= Description of the task =
Could you copy the lines below exactly, leaving none out?

(Collected data)
"""
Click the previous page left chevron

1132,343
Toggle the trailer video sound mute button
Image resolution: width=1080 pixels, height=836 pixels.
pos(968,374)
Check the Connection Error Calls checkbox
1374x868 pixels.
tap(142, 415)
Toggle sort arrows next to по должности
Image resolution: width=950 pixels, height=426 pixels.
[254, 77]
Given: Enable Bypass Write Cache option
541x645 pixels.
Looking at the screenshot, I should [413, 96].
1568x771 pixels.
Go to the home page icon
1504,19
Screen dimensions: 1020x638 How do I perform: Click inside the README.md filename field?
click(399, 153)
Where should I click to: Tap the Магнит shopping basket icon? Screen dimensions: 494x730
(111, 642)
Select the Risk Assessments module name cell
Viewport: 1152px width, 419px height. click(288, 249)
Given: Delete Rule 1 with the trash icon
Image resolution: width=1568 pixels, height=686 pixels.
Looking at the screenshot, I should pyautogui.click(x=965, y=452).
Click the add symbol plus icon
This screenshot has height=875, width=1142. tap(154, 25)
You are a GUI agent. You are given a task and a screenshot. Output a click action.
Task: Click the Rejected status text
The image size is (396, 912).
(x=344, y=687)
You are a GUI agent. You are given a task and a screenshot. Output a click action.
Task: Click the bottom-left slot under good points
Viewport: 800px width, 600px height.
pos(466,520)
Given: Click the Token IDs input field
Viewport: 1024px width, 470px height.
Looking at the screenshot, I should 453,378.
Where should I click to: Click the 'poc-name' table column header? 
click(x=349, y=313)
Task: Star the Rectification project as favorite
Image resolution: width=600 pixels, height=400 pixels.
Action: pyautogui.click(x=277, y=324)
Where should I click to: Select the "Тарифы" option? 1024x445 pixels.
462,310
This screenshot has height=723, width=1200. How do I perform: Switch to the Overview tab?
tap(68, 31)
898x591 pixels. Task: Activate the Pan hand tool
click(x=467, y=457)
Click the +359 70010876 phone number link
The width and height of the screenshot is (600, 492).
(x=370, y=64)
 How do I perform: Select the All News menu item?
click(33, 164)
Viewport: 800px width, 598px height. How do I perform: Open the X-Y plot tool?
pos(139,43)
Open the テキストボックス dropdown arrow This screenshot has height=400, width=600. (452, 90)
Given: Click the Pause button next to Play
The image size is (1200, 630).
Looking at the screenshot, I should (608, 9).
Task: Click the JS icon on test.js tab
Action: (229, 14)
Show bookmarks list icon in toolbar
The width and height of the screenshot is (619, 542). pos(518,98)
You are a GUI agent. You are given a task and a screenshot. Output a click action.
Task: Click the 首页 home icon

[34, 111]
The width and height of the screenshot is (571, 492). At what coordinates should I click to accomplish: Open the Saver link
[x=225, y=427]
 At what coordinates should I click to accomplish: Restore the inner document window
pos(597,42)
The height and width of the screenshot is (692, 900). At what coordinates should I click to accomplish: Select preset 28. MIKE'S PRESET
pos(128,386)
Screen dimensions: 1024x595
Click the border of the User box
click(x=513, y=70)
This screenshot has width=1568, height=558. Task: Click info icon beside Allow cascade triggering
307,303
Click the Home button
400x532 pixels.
"""
= Response to the task =
Click the previous page left chevron

1132,343
Toggle the trailer video sound mute button
Image resolution: width=1080 pixels, height=836 pixels.
pos(968,374)
Check the Connection Error Calls checkbox
1374x868 pixels.
tap(142, 415)
Toggle sort arrows next to по должности
Image resolution: width=950 pixels, height=426 pixels.
[254, 77]
Given: Enable Bypass Write Cache option
541x645 pixels.
Looking at the screenshot, I should [413, 96].
1568x771 pixels.
Go to the home page icon
1504,19
Screen dimensions: 1020x638 How do I perform: Click inside the README.md filename field?
click(399, 153)
Where should I click to: Tap the Магнит shopping basket icon? Screen dimensions: 494x730
(111, 642)
Select the Risk Assessments module name cell
Viewport: 1152px width, 419px height. click(288, 249)
Given: Delete Rule 1 with the trash icon
Image resolution: width=1568 pixels, height=686 pixels.
Looking at the screenshot, I should pyautogui.click(x=965, y=452).
Click the add symbol plus icon
This screenshot has height=875, width=1142. tap(154, 25)
You are a GUI agent. You are given a task and a screenshot. Output a click action.
Task: Click the Rejected status text
The image size is (396, 912).
(x=344, y=687)
You are a GUI agent. You are given a task and a screenshot. Output a click action.
Task: Click the bottom-left slot under good points
Viewport: 800px width, 600px height.
pos(466,520)
Given: Click the Token IDs input field
Viewport: 1024px width, 470px height.
Looking at the screenshot, I should 453,378.
Where should I click to: Click the 'poc-name' table column header? 
click(x=349, y=313)
Task: Star the Rectification project as favorite
Image resolution: width=600 pixels, height=400 pixels.
Action: pyautogui.click(x=277, y=324)
Where should I click to: Select the "Тарифы" option? 1024x445 pixels.
462,310
This screenshot has height=723, width=1200. How do I perform: Switch to the Overview tab?
tap(68, 31)
898x591 pixels. Task: Activate the Pan hand tool
click(x=467, y=457)
Click the +359 70010876 phone number link
The width and height of the screenshot is (600, 492).
(x=370, y=64)
 How do I perform: Select the All News menu item?
click(33, 164)
Viewport: 800px width, 598px height. How do I perform: Open the X-Y plot tool?
pos(139,43)
Open the テキストボックス dropdown arrow This screenshot has height=400, width=600. (452, 90)
Given: Click the Pause button next to Play
The image size is (1200, 630).
Looking at the screenshot, I should (608, 9).
Task: Click the JS icon on test.js tab
Action: (229, 14)
Show bookmarks list icon in toolbar
The width and height of the screenshot is (619, 542). pos(518,98)
You are a GUI agent. You are given a task and a screenshot. Output a click action.
Task: Click the 首页 home icon

[34, 111]
The width and height of the screenshot is (571, 492). At what coordinates should I click to accomplish: Open the Saver link
[x=225, y=427]
 At what coordinates should I click to accomplish: Restore the inner document window
pos(597,42)
The height and width of the screenshot is (692, 900). At what coordinates should I click to accomplish: Select preset 28. MIKE'S PRESET
pos(128,386)
Screen dimensions: 1024x595
Click the border of the User box
click(x=513, y=70)
This screenshot has width=1568, height=558. Task: Click info icon beside Allow cascade triggering
307,303
Click the Home button
400x532 pixels.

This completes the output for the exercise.